Artem V NedoluzhkoNatalia V SlobodovaFedor SharkoGulmira M ShalgimbayevaSvetlana V TsygankovaEugenia S BoulyginaZsigmond JeneyVan Q NguyenThế T PhamĐức T NguyenAlexander A VolkovJorge Manuel De Oliveira FernandesSergey M RastorguevPublished in: Ecology and evolution (2020)
Common carp (Cyprinus carpio) has an outstanding economic importance in freshwater aquaculture due to its high adaptive capacity to both food and environment. In fact, it is the third most farmed fish species worldwide according to the Food and Agriculture Organization. More than four million tons of common carp are produced annually in aquaculture, and more than a hundred thousand tons are caught from the wild. Historically, the common carp was also the first fish species to be domesticated in ancient China, and now, there is a huge variety of domestic carp strains worldwide.

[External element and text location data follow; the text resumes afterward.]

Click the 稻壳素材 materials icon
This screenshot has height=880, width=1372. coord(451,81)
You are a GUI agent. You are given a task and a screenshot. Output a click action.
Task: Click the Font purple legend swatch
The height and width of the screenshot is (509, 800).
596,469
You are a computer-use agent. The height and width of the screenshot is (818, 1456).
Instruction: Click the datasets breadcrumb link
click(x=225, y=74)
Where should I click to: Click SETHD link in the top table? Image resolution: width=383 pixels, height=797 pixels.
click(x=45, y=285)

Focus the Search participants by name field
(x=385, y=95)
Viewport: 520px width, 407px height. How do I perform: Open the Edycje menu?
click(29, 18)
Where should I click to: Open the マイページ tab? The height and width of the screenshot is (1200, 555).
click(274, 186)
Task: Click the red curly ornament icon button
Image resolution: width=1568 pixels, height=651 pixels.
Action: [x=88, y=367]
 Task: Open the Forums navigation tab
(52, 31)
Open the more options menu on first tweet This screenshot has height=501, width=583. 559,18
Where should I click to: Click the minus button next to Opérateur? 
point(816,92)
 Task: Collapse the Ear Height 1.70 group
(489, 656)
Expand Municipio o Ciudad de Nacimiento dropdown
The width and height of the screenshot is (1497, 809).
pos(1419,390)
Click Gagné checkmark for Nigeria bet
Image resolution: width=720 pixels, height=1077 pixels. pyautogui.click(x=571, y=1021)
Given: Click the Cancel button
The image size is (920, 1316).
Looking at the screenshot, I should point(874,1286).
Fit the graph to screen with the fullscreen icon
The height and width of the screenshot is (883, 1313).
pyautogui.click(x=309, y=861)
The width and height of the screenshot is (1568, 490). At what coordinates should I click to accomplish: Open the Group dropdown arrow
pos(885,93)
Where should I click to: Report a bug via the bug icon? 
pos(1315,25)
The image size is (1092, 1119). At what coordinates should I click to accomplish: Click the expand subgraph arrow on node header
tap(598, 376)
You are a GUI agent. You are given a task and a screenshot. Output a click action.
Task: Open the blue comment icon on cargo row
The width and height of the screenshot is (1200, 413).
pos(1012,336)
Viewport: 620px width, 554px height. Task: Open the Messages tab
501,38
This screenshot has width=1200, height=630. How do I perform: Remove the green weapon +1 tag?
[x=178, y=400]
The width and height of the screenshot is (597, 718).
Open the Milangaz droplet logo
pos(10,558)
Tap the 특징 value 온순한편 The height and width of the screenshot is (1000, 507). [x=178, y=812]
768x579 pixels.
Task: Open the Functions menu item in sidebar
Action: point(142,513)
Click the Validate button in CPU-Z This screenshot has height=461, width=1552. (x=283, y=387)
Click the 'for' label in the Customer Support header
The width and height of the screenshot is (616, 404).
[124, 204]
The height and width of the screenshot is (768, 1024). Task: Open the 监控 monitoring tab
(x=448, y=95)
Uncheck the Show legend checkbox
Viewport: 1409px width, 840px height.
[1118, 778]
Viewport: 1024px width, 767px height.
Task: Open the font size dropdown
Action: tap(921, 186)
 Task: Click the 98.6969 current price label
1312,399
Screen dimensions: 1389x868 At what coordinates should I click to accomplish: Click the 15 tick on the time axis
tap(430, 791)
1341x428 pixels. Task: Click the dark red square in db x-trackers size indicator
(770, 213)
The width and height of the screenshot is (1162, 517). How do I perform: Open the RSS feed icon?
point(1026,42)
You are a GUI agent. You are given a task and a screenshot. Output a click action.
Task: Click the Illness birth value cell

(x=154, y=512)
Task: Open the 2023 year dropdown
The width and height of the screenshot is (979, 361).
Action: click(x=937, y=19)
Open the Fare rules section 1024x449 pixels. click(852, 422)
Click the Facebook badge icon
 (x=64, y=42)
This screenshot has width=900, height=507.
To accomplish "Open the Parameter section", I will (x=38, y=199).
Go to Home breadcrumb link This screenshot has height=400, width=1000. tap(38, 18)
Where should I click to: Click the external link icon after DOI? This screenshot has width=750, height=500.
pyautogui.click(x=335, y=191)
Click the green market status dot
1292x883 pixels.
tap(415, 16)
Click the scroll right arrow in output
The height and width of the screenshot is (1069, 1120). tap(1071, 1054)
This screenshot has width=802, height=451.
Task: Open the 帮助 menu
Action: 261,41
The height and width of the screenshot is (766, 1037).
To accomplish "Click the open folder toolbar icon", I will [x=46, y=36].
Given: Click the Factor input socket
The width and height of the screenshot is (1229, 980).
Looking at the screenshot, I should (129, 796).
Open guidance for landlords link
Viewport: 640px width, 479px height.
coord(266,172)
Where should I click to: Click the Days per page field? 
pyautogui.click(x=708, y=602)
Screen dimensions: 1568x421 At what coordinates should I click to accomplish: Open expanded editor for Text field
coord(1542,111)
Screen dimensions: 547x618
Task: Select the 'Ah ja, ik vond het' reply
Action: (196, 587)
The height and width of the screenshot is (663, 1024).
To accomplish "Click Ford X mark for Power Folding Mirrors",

In the present study, we used double digestion restriction site-associated DNA sequencing to genotype several European common carp strains and showed that they are divided into two distinct groups. One of them includes central European common carp strains as well as Ponto-Caspian wild common carp populations, whereas the other group contains several common carp strains that originated in the Soviet Union, mostly as cold-resistant strains. We believe that breeding with wild Amur carp and subsequent selection of the hybrids for resistance to adverse environmental conditions was the attribute of the second group. We assessed the contribution of wild Amur carp inheritance to the common carp strains and discovered discriminating genes, which differed in allele frequencies between groups. Taken together, our results improve our current understanding of the genetic variability of common carp, namely the structure of natural and artificial carp populations, and the contribution of wild carp traits to domestic strains.